**TASK INSTRUCTIONS:** Work out the count of lines in the entries below that include "will", and write only that count.

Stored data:
= = = =

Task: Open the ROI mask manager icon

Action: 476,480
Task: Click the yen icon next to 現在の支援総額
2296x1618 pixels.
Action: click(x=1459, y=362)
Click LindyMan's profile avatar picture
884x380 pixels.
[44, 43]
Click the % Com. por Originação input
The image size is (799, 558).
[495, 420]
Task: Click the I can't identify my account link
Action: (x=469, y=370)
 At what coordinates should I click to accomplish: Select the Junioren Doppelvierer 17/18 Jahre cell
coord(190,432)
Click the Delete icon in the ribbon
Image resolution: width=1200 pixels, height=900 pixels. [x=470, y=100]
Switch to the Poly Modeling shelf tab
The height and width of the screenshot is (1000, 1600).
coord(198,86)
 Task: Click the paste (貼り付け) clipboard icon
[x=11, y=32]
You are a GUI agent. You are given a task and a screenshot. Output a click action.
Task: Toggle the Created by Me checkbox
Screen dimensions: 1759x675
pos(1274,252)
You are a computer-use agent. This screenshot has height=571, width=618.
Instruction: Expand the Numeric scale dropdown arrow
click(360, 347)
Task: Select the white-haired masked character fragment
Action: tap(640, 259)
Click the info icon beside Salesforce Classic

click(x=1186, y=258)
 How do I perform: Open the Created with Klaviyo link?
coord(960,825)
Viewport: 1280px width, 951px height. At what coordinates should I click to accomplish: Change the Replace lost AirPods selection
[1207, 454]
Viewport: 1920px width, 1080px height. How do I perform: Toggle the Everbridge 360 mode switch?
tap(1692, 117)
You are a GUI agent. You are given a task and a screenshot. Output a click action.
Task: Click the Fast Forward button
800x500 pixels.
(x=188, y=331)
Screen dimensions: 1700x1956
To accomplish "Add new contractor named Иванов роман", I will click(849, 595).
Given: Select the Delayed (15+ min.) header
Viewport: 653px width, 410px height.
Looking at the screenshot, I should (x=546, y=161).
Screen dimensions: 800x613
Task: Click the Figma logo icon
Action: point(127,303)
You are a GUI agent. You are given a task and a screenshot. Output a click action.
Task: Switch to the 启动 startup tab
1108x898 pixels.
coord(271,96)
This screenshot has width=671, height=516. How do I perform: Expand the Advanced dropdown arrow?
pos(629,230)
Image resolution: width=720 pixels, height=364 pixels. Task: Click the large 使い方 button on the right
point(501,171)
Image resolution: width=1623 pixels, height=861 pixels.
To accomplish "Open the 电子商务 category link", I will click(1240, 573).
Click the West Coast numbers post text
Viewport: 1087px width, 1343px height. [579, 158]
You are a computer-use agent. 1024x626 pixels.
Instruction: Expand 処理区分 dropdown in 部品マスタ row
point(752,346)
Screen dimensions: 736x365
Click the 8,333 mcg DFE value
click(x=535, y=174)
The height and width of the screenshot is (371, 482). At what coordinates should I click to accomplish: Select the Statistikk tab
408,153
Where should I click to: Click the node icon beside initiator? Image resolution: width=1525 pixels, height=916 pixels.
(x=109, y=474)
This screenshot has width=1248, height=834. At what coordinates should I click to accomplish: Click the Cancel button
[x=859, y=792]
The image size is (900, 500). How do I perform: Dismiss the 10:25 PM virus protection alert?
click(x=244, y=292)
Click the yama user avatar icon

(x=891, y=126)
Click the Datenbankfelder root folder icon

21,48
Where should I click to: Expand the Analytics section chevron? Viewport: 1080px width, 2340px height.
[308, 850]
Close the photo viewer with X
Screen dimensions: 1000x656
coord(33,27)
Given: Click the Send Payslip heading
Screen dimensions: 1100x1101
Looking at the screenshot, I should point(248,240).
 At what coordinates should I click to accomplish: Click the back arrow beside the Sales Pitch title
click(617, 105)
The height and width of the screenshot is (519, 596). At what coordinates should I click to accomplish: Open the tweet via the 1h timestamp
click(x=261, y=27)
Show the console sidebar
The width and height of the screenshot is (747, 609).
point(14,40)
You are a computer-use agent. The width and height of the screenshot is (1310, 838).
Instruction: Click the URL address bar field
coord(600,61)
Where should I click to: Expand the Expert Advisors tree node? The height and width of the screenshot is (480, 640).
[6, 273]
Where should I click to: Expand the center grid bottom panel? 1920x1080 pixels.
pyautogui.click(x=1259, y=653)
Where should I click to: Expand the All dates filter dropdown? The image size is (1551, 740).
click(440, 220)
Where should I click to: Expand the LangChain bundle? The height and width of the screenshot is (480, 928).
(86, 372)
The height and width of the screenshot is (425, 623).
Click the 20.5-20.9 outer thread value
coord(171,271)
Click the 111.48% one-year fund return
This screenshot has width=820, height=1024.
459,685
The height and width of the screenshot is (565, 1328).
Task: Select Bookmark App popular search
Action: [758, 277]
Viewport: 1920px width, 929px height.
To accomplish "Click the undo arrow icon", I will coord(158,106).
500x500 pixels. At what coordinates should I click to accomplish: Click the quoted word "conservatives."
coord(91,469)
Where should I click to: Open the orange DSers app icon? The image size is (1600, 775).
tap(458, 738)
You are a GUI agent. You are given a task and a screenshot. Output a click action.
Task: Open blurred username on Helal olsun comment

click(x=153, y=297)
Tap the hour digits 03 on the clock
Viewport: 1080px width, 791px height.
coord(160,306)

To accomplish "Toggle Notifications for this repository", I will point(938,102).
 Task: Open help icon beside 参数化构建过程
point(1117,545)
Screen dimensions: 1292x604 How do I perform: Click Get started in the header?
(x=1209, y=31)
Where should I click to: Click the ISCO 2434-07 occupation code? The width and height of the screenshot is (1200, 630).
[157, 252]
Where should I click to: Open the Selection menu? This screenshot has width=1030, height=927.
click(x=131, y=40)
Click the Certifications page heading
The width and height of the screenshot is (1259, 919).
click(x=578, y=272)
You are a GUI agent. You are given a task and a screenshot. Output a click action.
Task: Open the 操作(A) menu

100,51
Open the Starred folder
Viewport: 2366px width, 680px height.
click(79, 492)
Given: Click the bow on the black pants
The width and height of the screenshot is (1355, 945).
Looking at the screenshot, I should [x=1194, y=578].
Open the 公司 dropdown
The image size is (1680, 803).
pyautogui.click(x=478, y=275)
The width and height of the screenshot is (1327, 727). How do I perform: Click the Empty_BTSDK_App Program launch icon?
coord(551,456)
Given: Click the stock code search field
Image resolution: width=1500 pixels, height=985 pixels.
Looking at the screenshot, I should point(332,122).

= = = =

**RESULT BELOW:** 4